Artista polivalente

Grafite de Deco Farkas

André Farkas – ou Deco, como é mais conhecido – não era lá um aluno exemplar nos tempos de escola. Recuperações todo trimestre e professores pegando no pé, essa era a rotina no Colégio Vera Cruz, em São Paulo. Preferia andar de skate, jogar bola ou passar horas desenhando e produzindo filmes e animações com sua câmera. O que parecia ser só hobby, no entanto, acabou revelando uma enorme criatividade do hoje artista plástico. O talento de Deco – não em Matemática e História – talvez não tenha sido bem compreendido pelo sistema escolar, mas claramente não passaria muito tempo despercebido.

“O sistema escolar faz parte do sistema. E o sistema todo, na minha opinião, vai de mal a pior. Por isso, acho natural que o ensino seja péssimo para alguns”, afirma ele, agora formado pela FAAP. Por outro lado, o ambiente familiar certamente ajudou. Filho do designer gráfico Kiko Farkas, neto do revolucionário fotógrafo e cineasta Thomas Farkas, ele teve referências em casa. Mas foi com independência que seguiu seu caminho.

Hoje, aos 27 anos, seja com um pincel, spray ou câmera na mão, Deco tem feito videoclipes para músicos como Arnaldo Antunes e ilustrações para capas do caderno Ilustríssima (do jornal Folha de S. Paulo), além de ter produzido o cenário de um balé apresentado em Gramado, um curta em animação stop-motion e passado a integrar o quadro de artistas da Galeria Transversal.

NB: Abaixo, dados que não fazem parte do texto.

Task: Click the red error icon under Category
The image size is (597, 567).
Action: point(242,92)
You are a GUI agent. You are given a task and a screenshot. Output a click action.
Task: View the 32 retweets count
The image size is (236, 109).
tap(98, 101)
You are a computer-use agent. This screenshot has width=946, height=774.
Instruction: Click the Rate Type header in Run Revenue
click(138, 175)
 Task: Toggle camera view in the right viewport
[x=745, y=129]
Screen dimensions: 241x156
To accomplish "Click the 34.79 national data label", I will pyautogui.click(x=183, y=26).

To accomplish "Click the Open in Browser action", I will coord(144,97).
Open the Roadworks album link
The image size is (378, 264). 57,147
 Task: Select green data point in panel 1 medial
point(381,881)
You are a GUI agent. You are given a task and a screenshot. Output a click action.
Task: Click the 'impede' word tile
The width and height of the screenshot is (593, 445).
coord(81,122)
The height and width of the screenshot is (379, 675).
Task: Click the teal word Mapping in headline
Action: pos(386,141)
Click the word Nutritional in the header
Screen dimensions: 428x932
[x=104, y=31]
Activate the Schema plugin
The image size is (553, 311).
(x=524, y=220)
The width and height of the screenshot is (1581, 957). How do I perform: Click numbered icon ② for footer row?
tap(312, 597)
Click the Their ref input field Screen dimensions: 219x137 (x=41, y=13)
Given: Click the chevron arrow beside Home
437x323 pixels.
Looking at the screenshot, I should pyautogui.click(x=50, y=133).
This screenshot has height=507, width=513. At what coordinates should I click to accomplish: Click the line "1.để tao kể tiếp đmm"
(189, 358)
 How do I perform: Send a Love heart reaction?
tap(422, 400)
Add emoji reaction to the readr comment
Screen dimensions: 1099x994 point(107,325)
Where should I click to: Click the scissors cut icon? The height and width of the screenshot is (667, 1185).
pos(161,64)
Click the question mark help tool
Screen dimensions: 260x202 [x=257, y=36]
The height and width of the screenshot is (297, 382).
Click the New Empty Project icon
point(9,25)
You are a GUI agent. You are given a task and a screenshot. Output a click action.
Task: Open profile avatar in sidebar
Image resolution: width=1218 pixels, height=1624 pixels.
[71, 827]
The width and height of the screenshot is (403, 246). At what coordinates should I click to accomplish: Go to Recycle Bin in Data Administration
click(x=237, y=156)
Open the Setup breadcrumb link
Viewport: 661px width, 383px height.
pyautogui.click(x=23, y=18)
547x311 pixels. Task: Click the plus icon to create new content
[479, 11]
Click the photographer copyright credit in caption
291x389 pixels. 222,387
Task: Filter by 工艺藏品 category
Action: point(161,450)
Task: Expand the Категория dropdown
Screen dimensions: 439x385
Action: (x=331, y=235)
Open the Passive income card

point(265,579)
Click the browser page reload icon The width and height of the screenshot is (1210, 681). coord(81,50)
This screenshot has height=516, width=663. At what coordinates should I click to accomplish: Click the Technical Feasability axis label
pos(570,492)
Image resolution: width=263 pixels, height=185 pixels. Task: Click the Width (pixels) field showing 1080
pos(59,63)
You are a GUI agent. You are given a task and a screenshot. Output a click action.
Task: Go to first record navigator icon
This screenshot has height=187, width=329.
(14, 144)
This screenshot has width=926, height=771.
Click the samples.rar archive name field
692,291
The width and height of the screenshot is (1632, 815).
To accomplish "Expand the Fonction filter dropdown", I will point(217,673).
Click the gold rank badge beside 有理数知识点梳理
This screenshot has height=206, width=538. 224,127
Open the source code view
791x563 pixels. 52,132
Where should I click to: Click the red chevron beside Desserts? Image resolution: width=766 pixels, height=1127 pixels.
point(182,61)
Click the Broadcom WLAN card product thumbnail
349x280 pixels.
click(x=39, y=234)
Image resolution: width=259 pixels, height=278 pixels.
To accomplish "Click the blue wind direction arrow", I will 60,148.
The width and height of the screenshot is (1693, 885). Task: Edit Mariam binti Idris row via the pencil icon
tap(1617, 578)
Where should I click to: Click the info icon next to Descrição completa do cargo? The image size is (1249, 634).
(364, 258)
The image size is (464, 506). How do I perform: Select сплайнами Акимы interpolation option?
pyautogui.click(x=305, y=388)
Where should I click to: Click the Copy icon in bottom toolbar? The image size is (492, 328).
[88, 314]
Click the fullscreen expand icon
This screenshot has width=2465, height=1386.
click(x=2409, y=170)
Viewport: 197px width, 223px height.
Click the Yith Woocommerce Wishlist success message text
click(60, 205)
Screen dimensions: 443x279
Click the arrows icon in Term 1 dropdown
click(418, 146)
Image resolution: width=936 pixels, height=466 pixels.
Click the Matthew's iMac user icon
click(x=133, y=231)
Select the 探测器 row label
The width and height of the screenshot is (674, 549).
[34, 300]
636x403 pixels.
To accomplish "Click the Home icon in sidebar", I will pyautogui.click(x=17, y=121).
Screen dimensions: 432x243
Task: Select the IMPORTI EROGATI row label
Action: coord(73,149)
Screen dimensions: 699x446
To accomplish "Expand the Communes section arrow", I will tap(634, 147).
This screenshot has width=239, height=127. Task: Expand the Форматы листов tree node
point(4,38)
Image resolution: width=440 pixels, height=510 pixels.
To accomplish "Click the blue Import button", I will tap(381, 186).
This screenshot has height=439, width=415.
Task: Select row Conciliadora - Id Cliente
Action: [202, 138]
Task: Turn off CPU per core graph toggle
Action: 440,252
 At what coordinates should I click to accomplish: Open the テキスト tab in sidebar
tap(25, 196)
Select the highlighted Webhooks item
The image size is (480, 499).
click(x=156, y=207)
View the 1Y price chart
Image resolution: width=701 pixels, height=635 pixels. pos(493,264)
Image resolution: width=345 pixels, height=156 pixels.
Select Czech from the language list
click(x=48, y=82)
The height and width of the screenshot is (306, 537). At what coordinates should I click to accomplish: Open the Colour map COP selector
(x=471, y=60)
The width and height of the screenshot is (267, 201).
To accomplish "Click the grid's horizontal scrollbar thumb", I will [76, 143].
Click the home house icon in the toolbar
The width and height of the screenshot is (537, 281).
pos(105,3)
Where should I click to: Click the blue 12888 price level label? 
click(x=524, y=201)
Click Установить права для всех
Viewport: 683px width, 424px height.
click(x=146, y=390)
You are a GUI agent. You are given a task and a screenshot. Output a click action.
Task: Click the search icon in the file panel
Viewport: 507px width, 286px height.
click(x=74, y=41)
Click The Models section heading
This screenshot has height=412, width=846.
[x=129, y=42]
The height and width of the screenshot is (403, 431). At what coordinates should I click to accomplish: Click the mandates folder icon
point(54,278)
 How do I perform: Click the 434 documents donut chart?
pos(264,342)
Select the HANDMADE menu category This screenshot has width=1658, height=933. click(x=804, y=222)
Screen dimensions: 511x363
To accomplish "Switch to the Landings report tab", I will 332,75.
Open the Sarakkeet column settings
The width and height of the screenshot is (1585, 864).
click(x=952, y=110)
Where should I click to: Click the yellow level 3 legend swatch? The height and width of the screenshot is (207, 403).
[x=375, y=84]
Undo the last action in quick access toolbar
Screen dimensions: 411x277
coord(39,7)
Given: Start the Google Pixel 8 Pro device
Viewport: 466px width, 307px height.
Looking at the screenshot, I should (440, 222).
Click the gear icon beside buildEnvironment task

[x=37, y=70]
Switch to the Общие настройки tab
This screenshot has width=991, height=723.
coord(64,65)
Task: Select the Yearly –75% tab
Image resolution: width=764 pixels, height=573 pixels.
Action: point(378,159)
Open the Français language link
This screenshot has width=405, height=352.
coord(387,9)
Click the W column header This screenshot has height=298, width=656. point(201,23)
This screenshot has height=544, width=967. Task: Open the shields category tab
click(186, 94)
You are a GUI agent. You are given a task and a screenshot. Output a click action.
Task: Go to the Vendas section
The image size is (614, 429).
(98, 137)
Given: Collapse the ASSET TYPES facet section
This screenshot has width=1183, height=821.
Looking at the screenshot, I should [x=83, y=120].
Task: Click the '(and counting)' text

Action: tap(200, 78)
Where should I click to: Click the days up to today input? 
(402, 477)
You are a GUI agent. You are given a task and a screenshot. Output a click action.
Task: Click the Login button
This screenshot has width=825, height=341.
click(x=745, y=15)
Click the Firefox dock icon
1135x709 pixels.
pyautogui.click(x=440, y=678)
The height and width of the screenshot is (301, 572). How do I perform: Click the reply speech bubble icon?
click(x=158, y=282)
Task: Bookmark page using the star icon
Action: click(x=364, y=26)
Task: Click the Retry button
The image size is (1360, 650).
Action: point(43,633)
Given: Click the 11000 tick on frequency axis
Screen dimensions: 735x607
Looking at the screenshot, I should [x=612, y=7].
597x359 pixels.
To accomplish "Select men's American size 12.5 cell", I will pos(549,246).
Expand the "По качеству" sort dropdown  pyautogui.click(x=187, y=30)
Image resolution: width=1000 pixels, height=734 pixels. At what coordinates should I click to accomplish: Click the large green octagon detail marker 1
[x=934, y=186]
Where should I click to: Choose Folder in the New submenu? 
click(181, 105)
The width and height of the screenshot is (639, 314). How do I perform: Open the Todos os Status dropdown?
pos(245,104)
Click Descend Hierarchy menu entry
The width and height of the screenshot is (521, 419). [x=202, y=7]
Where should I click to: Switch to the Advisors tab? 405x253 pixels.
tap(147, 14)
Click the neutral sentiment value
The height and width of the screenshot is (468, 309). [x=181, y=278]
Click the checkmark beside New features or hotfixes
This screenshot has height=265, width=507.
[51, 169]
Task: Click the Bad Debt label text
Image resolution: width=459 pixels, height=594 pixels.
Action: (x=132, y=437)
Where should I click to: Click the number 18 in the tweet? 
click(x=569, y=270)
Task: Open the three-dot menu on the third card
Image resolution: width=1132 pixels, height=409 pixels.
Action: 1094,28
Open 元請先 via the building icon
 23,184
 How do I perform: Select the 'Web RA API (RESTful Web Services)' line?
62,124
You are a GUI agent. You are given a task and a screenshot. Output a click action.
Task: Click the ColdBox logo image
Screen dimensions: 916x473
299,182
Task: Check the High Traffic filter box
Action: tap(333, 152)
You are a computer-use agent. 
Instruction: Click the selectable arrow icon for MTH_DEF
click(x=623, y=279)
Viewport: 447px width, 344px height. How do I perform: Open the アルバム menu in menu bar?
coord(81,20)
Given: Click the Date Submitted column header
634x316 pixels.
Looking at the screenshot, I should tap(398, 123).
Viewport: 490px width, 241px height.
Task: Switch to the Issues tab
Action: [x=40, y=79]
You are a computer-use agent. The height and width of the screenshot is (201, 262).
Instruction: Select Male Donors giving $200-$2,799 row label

De qualquer modo, não é esse o currículo do qual mais se orgulha, e sim aquele que construiu pelos muros, caixas de luz e pontos de ônibus da cidade, sob a assinatura de Treco. Se já na escola se sentia mais atraído pelo lado de fora do que de dentro dos muros, depois não seria diferente.

“O grafite, diferentemente da arte de galeria, tem a vantagem da acessibilidade. É mais popular e livre. Basta chegar e pintar. O sucesso depende exclusivamente de você, não de seus contatos. A arte na rua é direcionada ao espectador comum, não exige uma bagagem de referências que esteja fora da realidade do cotidiano.”

De fato, mesmo sem saber quem é o autor, é improvável que milhares de paulistanos nunca tenham reparado nos coloridos “seres” grafitados por Treco em tantos muros das zonas oeste e central de São Paulo. Elefantes, peixes, galinhas, seres humanos ou, ainda, “misturas” de todos eles: personagens um tanto surrealistas, que carregam ao mesmo tempo humor, ironia e um tom crítico – marcas da obra do artista também em vídeos, ilustrações, etc.

Soa natural, portanto, a afirmação de Deco de que se sente um tanto “peixe fora d’água” em uma galeria e em relação à arte contemporânea como um todo. Mesmo que de algum modo faça parte desse meio, ele demonstra clareza nos caminhos que prioriza, em busca de um diálogo mais abrangente.

“O problema surge quando a arte parece não querer comunicar, como se apresentasse um enigma. A maioria das pessoas parece não possuir as ferramentas necessárias para ‘utilizar’ grande parte da arte contemporânea. Assim ela se torna um campo específico como a biologia celular ou a química orgânica, restrita a aqueles que possuem acesso a sua estrutura.” E com a mesma ironia fina com que pinta muros ou faz vídeos, conclui: “Não sou contra essa arte. O que seria de nós sem a biologia celular ou a química orgânica?!”.